Input for this task Start Marker

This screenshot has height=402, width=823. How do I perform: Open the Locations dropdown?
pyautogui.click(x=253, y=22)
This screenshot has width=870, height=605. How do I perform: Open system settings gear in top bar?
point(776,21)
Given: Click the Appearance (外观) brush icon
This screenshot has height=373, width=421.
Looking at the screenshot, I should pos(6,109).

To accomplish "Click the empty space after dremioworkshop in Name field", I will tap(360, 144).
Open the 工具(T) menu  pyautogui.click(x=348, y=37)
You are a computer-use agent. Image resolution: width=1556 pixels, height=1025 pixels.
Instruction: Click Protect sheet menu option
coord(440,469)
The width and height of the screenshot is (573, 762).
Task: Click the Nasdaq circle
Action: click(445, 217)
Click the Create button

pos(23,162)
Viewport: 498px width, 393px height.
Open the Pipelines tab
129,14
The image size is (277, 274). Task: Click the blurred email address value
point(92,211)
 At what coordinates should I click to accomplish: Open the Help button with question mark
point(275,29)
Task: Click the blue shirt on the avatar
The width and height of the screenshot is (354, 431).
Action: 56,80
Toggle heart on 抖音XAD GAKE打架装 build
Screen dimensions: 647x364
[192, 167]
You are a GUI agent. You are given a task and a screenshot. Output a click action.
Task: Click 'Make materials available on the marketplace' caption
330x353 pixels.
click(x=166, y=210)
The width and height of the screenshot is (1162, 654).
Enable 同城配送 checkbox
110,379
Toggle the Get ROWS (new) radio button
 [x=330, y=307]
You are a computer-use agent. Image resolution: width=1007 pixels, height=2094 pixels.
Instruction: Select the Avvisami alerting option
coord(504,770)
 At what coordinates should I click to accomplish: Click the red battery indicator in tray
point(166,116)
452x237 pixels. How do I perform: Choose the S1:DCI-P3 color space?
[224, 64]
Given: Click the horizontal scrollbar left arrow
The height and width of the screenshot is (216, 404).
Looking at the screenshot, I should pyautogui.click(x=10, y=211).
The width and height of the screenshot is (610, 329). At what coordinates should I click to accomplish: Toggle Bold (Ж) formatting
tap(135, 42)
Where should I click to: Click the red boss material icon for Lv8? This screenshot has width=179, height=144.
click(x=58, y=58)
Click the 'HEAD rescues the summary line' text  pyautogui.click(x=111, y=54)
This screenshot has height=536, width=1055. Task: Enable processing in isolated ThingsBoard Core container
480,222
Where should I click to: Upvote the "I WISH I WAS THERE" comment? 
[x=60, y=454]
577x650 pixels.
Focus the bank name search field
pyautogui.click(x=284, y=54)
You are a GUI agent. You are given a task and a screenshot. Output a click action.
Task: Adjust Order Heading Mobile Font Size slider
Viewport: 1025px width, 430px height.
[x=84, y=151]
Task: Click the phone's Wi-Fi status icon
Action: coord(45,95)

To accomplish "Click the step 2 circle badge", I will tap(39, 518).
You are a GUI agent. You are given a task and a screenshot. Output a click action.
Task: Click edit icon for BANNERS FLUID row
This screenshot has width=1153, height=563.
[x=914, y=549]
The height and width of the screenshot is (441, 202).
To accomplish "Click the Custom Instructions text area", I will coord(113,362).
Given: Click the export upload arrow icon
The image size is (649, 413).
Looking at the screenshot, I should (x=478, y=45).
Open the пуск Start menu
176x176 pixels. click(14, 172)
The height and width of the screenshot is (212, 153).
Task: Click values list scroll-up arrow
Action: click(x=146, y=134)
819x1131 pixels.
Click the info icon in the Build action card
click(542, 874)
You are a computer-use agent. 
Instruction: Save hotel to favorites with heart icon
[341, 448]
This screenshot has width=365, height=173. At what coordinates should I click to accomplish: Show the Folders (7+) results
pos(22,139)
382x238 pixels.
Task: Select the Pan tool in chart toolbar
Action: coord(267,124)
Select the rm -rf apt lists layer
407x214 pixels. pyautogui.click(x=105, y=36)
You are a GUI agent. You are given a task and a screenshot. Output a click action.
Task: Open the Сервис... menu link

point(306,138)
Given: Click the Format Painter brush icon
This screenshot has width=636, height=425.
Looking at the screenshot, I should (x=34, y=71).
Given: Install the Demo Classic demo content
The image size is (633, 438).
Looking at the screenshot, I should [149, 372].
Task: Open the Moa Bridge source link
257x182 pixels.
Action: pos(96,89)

Input for this task End Marker

> _The task_: Transcribe every entry exactly, omitting nothing.

> _Answer space_:
This screenshot has height=402, width=823. How do I perform: Open the Locations dropdown?
pyautogui.click(x=253, y=22)
This screenshot has width=870, height=605. How do I perform: Open system settings gear in top bar?
point(776,21)
Given: Click the Appearance (外观) brush icon
This screenshot has height=373, width=421.
Looking at the screenshot, I should pos(6,109).

To accomplish "Click the empty space after dremioworkshop in Name field", I will tap(360, 144).
Open the 工具(T) menu  pyautogui.click(x=348, y=37)
You are a computer-use agent. Image resolution: width=1556 pixels, height=1025 pixels.
Instruction: Click Protect sheet menu option
coord(440,469)
The width and height of the screenshot is (573, 762).
Task: Click the Nasdaq circle
Action: click(445, 217)
Click the Create button

pos(23,162)
Viewport: 498px width, 393px height.
Open the Pipelines tab
129,14
The image size is (277, 274). Task: Click the blurred email address value
point(92,211)
 At what coordinates should I click to accomplish: Open the Help button with question mark
point(275,29)
Task: Click the blue shirt on the avatar
The width and height of the screenshot is (354, 431).
Action: 56,80
Toggle heart on 抖音XAD GAKE打架装 build
Screen dimensions: 647x364
[192, 167]
You are a GUI agent. You are given a task and a screenshot. Output a click action.
Task: Click 'Make materials available on the marketplace' caption
330x353 pixels.
click(x=166, y=210)
The width and height of the screenshot is (1162, 654).
Enable 同城配送 checkbox
110,379
Toggle the Get ROWS (new) radio button
 [x=330, y=307]
You are a computer-use agent. Image resolution: width=1007 pixels, height=2094 pixels.
Instruction: Select the Avvisami alerting option
coord(504,770)
 At what coordinates should I click to accomplish: Click the red battery indicator in tray
point(166,116)
452x237 pixels. How do I perform: Choose the S1:DCI-P3 color space?
[224, 64]
Given: Click the horizontal scrollbar left arrow
The height and width of the screenshot is (216, 404).
Looking at the screenshot, I should pyautogui.click(x=10, y=211).
The width and height of the screenshot is (610, 329). At what coordinates should I click to accomplish: Toggle Bold (Ж) formatting
tap(135, 42)
Where should I click to: Click the red boss material icon for Lv8? This screenshot has width=179, height=144.
click(x=58, y=58)
Click the 'HEAD rescues the summary line' text  pyautogui.click(x=111, y=54)
This screenshot has height=536, width=1055. Task: Enable processing in isolated ThingsBoard Core container
480,222
Where should I click to: Upvote the "I WISH I WAS THERE" comment? 
[x=60, y=454]
577x650 pixels.
Focus the bank name search field
pyautogui.click(x=284, y=54)
You are a GUI agent. You are given a task and a screenshot. Output a click action.
Task: Adjust Order Heading Mobile Font Size slider
Viewport: 1025px width, 430px height.
[x=84, y=151]
Task: Click the phone's Wi-Fi status icon
Action: coord(45,95)

To accomplish "Click the step 2 circle badge", I will tap(39, 518).
You are a GUI agent. You are given a task and a screenshot. Output a click action.
Task: Click edit icon for BANNERS FLUID row
This screenshot has width=1153, height=563.
[x=914, y=549]
The height and width of the screenshot is (441, 202).
To accomplish "Click the Custom Instructions text area", I will coord(113,362).
Given: Click the export upload arrow icon
The image size is (649, 413).
Looking at the screenshot, I should (x=478, y=45).
Open the пуск Start menu
176x176 pixels. click(14, 172)
The height and width of the screenshot is (212, 153).
Task: Click values list scroll-up arrow
Action: click(x=146, y=134)
819x1131 pixels.
Click the info icon in the Build action card
click(542, 874)
You are a computer-use agent. 
Instruction: Save hotel to favorites with heart icon
[341, 448]
This screenshot has width=365, height=173. At what coordinates should I click to accomplish: Show the Folders (7+) results
pos(22,139)
382x238 pixels.
Task: Select the Pan tool in chart toolbar
Action: coord(267,124)
Select the rm -rf apt lists layer
407x214 pixels. pyautogui.click(x=105, y=36)
You are a GUI agent. You are given a task and a screenshot. Output a click action.
Task: Open the Сервис... menu link

point(306,138)
Given: Click the Format Painter brush icon
This screenshot has width=636, height=425.
Looking at the screenshot, I should (x=34, y=71).
Given: Install the Demo Classic demo content
The image size is (633, 438).
Looking at the screenshot, I should [149, 372].
Task: Open the Moa Bridge source link
257x182 pixels.
Action: pos(96,89)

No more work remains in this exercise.